[Records from a collection]
......

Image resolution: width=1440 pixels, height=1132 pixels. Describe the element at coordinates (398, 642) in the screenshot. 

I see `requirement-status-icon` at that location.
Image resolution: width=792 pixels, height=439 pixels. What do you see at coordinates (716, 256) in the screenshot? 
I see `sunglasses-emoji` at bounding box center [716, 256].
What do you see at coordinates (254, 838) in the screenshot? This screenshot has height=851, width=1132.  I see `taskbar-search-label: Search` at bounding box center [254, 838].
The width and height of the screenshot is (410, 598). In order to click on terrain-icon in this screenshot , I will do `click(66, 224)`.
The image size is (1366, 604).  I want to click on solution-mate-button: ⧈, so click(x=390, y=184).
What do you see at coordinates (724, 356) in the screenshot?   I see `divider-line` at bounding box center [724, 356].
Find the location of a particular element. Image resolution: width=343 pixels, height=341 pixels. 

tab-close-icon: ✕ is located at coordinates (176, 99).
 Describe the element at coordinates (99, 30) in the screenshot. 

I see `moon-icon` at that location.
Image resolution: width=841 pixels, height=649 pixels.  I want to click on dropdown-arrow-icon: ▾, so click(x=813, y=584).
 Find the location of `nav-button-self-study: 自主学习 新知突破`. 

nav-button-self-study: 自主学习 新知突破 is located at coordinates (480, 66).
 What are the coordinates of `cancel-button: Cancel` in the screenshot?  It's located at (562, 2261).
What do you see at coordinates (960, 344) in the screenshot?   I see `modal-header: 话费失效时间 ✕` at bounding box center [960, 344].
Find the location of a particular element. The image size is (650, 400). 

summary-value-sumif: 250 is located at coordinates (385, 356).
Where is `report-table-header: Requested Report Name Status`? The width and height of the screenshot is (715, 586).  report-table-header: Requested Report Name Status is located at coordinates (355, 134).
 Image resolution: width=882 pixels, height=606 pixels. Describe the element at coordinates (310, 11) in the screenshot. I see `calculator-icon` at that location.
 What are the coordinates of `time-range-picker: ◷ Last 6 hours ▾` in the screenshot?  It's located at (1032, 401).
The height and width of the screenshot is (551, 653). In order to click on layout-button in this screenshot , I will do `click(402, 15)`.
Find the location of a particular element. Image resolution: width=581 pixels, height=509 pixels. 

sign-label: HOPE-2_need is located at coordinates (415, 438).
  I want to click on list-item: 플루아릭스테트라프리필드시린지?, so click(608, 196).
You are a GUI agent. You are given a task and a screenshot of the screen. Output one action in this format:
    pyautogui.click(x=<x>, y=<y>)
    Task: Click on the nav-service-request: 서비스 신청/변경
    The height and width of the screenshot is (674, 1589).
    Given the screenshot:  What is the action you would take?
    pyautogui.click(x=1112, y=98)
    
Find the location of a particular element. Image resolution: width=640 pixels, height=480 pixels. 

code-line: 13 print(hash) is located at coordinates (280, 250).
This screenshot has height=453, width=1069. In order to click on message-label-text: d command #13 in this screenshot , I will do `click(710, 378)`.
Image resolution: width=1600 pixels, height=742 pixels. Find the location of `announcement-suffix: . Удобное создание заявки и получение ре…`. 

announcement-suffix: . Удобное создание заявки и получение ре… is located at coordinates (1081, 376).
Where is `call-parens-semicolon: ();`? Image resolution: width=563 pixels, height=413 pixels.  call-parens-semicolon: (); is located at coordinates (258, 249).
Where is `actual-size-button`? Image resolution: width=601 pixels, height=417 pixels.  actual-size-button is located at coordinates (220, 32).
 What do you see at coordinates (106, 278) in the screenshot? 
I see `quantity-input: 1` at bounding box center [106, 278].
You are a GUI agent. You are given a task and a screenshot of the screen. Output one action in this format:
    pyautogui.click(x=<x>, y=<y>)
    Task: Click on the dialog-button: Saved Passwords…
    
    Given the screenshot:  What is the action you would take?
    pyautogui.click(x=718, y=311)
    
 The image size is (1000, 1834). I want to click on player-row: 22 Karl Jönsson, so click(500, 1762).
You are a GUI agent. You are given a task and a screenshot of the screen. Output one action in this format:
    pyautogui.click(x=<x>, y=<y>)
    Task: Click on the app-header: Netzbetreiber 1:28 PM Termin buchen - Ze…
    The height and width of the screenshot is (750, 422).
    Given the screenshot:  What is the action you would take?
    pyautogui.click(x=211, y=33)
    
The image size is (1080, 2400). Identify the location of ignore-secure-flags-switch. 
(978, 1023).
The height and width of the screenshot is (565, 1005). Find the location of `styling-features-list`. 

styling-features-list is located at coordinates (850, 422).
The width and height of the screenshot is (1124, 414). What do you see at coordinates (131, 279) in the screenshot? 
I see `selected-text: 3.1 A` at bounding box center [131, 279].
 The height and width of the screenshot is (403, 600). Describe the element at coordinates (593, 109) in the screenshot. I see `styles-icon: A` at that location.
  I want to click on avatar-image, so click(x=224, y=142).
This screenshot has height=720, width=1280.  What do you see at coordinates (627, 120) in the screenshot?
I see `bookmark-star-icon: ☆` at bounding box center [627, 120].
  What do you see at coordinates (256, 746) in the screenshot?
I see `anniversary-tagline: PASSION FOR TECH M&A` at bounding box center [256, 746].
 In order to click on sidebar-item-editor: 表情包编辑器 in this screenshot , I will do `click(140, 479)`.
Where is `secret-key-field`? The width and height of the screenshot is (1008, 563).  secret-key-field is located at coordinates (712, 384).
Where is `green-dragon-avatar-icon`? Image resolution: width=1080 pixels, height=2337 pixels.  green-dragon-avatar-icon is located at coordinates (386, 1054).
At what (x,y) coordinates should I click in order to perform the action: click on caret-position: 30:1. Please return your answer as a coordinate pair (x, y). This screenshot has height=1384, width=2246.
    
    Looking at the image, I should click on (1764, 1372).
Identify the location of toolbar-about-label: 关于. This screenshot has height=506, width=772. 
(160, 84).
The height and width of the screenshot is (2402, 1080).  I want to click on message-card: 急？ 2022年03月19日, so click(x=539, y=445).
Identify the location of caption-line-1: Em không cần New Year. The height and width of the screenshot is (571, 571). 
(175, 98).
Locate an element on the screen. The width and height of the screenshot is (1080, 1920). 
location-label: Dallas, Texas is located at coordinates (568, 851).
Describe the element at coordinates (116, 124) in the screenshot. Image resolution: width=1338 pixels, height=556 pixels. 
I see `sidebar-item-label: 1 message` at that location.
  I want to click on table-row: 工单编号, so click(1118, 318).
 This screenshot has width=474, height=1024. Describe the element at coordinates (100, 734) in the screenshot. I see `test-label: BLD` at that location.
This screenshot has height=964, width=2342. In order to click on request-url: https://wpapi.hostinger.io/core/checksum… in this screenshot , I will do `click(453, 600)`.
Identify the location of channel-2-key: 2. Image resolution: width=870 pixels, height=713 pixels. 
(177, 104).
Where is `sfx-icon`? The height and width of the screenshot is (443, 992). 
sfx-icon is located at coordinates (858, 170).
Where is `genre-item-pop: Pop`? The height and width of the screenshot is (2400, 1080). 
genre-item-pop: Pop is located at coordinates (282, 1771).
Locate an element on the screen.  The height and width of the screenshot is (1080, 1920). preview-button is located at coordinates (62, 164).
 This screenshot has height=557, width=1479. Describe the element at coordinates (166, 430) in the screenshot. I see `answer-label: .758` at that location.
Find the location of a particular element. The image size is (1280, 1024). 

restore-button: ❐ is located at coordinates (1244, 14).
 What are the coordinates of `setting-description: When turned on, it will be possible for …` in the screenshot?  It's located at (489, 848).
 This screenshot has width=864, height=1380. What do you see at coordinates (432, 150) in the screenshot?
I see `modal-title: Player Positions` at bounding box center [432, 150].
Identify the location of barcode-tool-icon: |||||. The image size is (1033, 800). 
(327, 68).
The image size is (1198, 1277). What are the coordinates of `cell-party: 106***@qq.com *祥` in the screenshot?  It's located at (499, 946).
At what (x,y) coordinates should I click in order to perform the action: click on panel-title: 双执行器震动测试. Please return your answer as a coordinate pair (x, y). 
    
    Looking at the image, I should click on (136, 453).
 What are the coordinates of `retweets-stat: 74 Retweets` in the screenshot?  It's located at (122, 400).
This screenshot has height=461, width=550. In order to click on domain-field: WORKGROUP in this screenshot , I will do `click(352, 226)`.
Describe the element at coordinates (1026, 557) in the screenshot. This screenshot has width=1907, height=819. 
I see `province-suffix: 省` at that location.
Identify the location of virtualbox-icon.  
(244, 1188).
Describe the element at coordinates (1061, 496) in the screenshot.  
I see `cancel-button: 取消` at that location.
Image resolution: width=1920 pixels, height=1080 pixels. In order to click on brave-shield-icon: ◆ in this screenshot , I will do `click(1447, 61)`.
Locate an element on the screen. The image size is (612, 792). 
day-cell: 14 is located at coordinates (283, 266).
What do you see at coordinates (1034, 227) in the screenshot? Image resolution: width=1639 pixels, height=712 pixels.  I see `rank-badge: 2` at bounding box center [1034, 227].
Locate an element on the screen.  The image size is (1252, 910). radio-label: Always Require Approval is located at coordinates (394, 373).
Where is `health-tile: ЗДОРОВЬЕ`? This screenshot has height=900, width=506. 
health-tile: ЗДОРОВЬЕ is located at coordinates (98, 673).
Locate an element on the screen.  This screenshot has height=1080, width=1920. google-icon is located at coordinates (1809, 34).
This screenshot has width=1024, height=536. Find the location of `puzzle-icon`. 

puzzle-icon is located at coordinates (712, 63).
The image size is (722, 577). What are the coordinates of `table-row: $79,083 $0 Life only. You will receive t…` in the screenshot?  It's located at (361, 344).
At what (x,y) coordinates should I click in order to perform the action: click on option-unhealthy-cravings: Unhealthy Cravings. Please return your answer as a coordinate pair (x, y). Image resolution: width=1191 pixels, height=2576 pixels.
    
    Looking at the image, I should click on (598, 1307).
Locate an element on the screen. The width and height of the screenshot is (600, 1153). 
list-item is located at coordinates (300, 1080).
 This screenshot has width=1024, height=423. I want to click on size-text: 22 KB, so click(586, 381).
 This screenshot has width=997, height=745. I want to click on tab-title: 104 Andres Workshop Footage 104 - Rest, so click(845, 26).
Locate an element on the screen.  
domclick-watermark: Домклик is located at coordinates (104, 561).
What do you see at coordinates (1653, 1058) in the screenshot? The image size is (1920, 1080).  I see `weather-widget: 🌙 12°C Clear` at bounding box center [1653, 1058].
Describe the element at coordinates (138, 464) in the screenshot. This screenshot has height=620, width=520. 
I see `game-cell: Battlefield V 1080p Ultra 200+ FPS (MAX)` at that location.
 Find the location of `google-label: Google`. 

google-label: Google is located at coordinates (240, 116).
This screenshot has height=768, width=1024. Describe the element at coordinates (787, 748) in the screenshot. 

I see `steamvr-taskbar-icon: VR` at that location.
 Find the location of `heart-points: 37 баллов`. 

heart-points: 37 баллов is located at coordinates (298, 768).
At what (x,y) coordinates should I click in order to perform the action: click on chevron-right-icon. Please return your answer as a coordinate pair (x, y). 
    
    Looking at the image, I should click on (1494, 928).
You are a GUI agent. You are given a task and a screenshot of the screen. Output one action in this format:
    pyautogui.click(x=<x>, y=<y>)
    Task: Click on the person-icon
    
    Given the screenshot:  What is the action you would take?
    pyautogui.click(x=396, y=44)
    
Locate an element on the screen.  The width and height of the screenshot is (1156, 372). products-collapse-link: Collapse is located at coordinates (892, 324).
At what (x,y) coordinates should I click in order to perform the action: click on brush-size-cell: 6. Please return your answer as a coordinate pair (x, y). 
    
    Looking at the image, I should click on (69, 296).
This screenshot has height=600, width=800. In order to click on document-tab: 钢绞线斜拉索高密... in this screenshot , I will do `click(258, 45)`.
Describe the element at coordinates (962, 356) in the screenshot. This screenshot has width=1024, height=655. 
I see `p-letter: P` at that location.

......

What you have to do: Print the lines again verbatim, from the very first line of the records through the line containing "center [716, 256].", with both of those lines included.

Result of this exercise:
Image resolution: width=1440 pixels, height=1132 pixels. Describe the element at coordinates (398, 642) in the screenshot. 

I see `requirement-status-icon` at that location.
Image resolution: width=792 pixels, height=439 pixels. What do you see at coordinates (716, 256) in the screenshot? 
I see `sunglasses-emoji` at bounding box center [716, 256].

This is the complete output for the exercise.